Thursday, 14 May 2009

Parks



Each park in Central London has got its own personality and it distinguishes itself for a particular reason. Regent's Park is pretty and contemplative-great for picnics. Green Park is the only one with no flowers (hence the name) and conveniently placed near the Queen.




Hyde Park is huge and good for concerts and festivals (I saw REM here), St. James has got the ducks and the squirrels that tourists love and it looks from a scene of Alice in Wonderland in the cold winter sun. When the sun comes out every park in London seems to come alive and fulfil its own destiny as one of the hearts of this city. It is easy to spend whole Sundays getting pissed with friends in the summer, as I also did when my mother came to visit in April.

During my time here the parks have played an important role in the way I have lived London, as I am sure many Londoner would say. Hyde Park was the park around which I'd run all the time whilst preparing for the marathon in 2005, or where I had my 24th birthday picnic during the scorching 2004 summer (we all ended up red and dehydrated, and that was the day when my friend Appy met his future wife), or where I used to have lunch in between classes when I was a student.
Regent's park is the park where I sometimes go to get away from it all, or to jog in the beginning of spring nights. Green Park is the park where I rarely go but where I am celebrating my 29th birthday this year (!), or that I use to cut across the areas of the city that surround it. No more to say about parks.















Saturday, 9 May 2009

Trains

There is something completely liberating about jumping on a train, unless it's a bloody commuter's train in which case there is something very brain damaging about trying to jump on a train. Trains are arguably the best way to see a country and the same applies to England. London is full of train stations: Paddington, Kings Cross, St. Pancras, Marylebone, Waterloo, London Bridge, Marylebone, Farrington and so many more, the starting point of myriads of invisible lines that connect this city to the rest of England.

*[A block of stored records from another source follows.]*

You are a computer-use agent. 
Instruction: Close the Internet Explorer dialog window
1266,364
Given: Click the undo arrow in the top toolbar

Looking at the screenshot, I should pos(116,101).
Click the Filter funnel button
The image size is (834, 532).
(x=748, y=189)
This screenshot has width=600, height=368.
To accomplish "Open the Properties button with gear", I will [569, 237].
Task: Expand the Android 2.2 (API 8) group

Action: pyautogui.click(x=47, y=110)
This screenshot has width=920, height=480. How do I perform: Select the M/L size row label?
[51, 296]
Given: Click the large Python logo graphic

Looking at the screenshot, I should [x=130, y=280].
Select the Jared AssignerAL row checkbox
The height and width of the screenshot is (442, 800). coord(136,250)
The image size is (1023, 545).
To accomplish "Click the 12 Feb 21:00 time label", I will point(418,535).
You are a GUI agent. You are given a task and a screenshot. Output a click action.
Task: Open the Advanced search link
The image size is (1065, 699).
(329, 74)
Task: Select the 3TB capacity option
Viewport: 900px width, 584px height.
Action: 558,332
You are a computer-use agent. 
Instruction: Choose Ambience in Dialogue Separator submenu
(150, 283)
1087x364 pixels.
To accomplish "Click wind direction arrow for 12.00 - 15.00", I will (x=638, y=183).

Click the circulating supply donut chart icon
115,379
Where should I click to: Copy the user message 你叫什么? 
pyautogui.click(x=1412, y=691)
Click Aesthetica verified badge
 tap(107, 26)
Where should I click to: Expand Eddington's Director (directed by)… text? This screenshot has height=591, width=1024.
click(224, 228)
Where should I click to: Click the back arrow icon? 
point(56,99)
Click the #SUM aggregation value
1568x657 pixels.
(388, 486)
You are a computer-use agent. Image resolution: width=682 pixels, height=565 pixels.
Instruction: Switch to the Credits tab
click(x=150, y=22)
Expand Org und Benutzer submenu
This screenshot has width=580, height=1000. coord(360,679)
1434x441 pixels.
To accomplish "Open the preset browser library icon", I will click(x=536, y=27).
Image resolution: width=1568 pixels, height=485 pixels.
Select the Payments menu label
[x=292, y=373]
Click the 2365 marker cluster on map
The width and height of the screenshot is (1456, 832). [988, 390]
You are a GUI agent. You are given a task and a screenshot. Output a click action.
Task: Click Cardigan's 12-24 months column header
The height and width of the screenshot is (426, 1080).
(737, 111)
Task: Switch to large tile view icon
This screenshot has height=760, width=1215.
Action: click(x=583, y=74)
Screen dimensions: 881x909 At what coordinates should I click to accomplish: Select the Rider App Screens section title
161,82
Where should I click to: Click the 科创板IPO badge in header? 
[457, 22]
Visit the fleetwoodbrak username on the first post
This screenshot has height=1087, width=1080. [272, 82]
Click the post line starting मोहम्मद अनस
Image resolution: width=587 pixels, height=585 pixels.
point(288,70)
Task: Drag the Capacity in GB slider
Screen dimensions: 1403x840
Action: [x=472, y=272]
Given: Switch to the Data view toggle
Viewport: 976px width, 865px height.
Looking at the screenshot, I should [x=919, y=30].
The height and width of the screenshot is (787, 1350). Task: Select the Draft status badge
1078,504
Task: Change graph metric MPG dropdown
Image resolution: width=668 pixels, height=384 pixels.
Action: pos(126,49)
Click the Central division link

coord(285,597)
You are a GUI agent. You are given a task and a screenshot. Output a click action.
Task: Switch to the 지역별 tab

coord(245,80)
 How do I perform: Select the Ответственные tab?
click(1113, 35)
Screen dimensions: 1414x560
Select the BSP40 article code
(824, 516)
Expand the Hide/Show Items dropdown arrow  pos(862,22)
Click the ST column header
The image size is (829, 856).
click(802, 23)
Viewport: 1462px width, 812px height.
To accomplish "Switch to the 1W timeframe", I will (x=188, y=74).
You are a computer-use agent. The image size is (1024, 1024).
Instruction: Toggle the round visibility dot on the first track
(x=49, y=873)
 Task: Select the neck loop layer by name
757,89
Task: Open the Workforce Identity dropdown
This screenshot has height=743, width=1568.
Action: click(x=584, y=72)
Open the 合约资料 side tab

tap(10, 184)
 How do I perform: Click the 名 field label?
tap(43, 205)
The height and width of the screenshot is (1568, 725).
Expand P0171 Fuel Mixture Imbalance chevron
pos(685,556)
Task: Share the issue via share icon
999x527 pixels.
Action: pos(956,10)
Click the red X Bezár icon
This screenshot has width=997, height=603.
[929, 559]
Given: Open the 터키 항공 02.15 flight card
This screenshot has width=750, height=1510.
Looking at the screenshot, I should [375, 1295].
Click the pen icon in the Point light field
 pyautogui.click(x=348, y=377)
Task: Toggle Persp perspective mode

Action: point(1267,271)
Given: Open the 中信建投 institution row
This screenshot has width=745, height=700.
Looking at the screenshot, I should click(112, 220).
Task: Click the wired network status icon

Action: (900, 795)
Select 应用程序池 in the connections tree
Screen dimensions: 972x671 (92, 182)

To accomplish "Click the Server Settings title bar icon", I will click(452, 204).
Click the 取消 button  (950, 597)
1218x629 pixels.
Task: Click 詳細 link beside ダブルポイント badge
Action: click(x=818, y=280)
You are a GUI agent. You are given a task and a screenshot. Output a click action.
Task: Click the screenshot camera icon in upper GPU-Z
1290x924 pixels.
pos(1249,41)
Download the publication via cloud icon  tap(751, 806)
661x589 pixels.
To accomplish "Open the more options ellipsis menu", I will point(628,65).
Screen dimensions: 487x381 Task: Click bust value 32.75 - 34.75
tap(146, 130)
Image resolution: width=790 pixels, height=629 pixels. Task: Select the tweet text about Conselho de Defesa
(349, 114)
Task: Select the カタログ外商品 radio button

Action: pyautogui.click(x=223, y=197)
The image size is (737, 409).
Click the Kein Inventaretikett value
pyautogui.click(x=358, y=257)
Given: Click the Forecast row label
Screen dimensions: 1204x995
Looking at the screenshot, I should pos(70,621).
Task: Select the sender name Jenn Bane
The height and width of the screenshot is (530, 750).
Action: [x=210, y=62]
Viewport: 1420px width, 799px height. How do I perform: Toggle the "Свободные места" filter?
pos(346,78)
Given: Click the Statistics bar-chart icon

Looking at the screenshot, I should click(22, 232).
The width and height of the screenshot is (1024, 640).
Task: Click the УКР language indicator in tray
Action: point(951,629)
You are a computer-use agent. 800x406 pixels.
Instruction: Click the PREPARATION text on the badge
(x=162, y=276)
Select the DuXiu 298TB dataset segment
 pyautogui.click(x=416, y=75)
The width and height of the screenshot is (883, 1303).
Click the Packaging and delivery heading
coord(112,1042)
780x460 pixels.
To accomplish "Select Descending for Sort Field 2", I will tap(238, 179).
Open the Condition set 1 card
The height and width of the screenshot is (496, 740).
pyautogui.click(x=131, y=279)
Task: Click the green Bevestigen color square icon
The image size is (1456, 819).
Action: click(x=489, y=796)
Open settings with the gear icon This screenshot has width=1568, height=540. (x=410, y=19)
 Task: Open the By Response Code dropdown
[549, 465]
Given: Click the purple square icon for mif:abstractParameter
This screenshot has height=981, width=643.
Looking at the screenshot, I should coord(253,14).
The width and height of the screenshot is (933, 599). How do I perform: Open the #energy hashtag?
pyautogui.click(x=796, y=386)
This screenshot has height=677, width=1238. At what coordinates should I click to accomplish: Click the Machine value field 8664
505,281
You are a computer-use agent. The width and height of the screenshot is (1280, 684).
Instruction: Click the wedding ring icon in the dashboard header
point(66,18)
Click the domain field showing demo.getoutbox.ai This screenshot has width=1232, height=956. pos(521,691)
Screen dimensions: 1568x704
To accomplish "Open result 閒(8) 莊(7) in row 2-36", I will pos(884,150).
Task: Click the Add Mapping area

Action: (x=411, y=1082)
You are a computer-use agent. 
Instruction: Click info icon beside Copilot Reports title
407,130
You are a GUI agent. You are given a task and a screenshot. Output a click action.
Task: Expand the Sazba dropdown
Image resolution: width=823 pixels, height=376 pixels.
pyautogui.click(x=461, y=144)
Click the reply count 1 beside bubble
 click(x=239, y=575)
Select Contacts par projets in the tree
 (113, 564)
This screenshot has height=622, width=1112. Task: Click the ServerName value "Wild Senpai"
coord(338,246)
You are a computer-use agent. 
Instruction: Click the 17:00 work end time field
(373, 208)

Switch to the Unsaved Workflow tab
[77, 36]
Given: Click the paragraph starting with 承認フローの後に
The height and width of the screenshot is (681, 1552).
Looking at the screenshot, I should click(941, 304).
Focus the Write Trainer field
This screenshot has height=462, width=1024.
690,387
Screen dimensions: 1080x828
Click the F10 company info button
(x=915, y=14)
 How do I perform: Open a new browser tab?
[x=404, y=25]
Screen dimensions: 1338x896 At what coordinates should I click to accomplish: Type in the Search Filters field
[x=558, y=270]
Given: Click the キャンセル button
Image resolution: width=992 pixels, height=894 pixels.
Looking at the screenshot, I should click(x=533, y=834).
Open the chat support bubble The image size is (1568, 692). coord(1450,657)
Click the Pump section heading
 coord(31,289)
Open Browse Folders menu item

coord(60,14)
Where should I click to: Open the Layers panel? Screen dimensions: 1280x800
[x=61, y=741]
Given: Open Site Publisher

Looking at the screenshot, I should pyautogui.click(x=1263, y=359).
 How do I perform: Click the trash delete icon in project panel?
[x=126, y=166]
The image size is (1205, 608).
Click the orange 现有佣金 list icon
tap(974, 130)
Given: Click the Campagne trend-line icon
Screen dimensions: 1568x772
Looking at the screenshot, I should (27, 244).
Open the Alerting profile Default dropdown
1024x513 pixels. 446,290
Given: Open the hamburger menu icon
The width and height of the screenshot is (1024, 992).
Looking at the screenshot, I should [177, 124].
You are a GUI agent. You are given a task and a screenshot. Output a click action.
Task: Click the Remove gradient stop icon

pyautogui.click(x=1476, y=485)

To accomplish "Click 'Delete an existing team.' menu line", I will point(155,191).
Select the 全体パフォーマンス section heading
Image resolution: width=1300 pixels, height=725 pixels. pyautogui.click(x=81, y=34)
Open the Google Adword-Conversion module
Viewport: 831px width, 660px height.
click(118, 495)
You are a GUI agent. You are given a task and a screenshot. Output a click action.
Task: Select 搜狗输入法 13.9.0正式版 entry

During my time here I have taken many train journeys. These were the Midlands trains that took me back and forth from Nottingham during my first job at Capital One, the Eurostars that took me to Paris for a volleyball tournament or for a weekend ending at L'Unsolite, the Heathrow Expresses, the Gatwick Expresses, the Stansted Expresses, that took me towards my travels, for fun, for work, for desperation. These were the trains that took me to Stoke on Trent on improbable business journeys, that took me to Cornwall for a wedding with my past, to Bristol, to Brighton to visit friends.





RELOCATION TIP

Trains in England are incredibly expensive and if you buy a ticket on the day of travel you will end up paying a fortune.

Trains can be booked online on http://www.thetrainline.com/

If you are a Londoner and would like to add/ammend this tip for the Londoner wannabes, please leave a comment.
















Monday, 4 May 2009

The Silence of London










One thing that always intrigues me of London is its silence. The Silence of London is almost a miracle, an extraordinary event one would not expect, which takes place when you are walking down a busy road and magically you find yourself alone, or when you wait for the next tube to find the train empty. It might happen whilst you walk through Regents Park near the rose gardens, or the little alleys between South Kensington and Knightsbridge where I used to work as a barman when I was a student, or the streets of Marylebone. It does not really matter where and how it happens. In those instants the city appears for what it really is: a timeless masterpiece that has been here before the chaos of Oxford Street, before my drunken nights in Soho (would you believe it?) and that it will be here after me, and millions of people after me have come and gone having done their time here. This blog is about my time here, and the 365 days leading to my departure.